Provided entries:
--------------------------------------------------

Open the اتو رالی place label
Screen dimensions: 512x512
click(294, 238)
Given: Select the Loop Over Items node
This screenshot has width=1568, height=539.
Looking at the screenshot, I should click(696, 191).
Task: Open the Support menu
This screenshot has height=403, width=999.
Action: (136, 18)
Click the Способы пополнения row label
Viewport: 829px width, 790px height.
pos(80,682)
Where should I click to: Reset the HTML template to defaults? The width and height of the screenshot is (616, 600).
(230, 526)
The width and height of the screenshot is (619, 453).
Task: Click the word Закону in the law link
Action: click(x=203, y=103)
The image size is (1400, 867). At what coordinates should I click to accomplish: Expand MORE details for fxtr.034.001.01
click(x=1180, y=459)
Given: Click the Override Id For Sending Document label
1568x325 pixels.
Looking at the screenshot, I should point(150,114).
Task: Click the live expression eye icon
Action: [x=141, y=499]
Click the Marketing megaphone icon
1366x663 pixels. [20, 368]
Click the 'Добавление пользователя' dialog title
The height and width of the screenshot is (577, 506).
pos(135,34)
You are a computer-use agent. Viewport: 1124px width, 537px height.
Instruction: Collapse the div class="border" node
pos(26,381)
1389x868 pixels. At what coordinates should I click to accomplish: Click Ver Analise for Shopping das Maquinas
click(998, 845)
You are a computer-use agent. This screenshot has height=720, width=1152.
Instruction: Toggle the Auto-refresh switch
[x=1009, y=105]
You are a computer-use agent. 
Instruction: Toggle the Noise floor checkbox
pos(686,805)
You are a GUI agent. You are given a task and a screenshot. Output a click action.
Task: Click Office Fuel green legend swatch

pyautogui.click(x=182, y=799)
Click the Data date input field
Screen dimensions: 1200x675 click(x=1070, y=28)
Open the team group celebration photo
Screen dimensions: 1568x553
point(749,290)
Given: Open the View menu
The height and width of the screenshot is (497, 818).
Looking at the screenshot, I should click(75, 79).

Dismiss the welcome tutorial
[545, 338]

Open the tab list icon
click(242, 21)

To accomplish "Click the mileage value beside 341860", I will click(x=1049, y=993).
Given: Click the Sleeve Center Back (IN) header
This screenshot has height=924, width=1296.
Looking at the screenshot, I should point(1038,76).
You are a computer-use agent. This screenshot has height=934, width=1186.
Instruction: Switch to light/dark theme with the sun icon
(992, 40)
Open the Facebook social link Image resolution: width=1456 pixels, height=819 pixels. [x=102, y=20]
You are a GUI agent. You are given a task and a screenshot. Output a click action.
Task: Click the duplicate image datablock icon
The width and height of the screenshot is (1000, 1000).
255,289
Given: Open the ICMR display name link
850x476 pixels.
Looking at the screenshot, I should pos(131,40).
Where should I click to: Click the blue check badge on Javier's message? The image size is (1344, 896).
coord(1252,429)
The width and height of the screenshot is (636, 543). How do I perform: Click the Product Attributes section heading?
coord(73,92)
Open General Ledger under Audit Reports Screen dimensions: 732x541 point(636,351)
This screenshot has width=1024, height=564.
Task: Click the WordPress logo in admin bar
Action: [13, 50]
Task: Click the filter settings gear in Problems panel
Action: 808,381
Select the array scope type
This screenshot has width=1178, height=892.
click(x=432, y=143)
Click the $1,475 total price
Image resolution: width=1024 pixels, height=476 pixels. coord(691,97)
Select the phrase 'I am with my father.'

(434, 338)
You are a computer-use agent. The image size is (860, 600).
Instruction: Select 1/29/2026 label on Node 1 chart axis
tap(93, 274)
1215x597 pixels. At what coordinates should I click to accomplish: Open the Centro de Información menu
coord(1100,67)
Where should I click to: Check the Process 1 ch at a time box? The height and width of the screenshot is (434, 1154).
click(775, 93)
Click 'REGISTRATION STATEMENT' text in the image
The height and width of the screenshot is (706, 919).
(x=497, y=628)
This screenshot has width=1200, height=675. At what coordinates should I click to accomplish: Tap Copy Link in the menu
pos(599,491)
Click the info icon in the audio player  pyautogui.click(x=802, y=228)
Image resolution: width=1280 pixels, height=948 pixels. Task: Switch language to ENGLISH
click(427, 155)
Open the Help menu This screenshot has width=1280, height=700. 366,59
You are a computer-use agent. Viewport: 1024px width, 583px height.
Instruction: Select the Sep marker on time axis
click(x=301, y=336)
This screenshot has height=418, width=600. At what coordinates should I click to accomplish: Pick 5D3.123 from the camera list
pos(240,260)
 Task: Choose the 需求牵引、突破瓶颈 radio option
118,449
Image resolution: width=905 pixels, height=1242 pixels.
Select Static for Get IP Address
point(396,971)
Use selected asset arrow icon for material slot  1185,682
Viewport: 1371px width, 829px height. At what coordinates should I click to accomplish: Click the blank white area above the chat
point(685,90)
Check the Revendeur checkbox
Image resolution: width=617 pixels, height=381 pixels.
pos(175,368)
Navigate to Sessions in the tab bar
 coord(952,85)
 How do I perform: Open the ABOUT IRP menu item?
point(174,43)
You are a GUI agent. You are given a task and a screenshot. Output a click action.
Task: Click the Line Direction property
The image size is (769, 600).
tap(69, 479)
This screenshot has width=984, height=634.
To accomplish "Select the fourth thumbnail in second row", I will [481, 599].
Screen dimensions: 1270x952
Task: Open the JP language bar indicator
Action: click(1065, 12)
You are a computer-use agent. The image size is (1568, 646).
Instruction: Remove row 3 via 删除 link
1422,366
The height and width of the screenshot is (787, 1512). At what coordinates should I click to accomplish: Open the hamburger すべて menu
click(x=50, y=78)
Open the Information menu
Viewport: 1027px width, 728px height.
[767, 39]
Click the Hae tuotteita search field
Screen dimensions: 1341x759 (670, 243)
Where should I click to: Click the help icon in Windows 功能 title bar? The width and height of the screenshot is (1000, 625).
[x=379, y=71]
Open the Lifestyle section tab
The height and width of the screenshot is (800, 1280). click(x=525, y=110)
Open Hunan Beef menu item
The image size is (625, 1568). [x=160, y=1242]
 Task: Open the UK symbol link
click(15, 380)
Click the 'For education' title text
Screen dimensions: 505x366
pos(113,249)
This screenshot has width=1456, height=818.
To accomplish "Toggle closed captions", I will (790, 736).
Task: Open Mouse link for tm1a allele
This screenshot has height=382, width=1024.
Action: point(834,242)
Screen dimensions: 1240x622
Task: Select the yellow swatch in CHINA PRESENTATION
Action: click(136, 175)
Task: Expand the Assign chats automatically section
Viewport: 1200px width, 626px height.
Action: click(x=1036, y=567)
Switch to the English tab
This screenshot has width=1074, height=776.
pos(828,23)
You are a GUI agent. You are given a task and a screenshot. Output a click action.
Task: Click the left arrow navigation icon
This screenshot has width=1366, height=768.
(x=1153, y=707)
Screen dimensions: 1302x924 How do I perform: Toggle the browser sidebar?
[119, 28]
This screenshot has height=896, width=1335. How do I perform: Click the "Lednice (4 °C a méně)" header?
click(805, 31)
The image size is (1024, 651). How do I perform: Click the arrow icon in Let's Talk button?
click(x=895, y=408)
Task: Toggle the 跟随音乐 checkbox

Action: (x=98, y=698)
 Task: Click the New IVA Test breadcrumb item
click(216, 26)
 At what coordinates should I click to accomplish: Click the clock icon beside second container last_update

--------------------------------------------------

Exercise instructions:
Would you print exactly, and only, the lines of the data above from the line with "This screenshot has width=1456, height=818." through the line with "Task: Open Mouse link for tm1a allele", inclusive?

Exercise response:
This screenshot has width=1456, height=818.
To accomplish "Toggle closed captions", I will (790, 736).
Task: Open Mouse link for tm1a allele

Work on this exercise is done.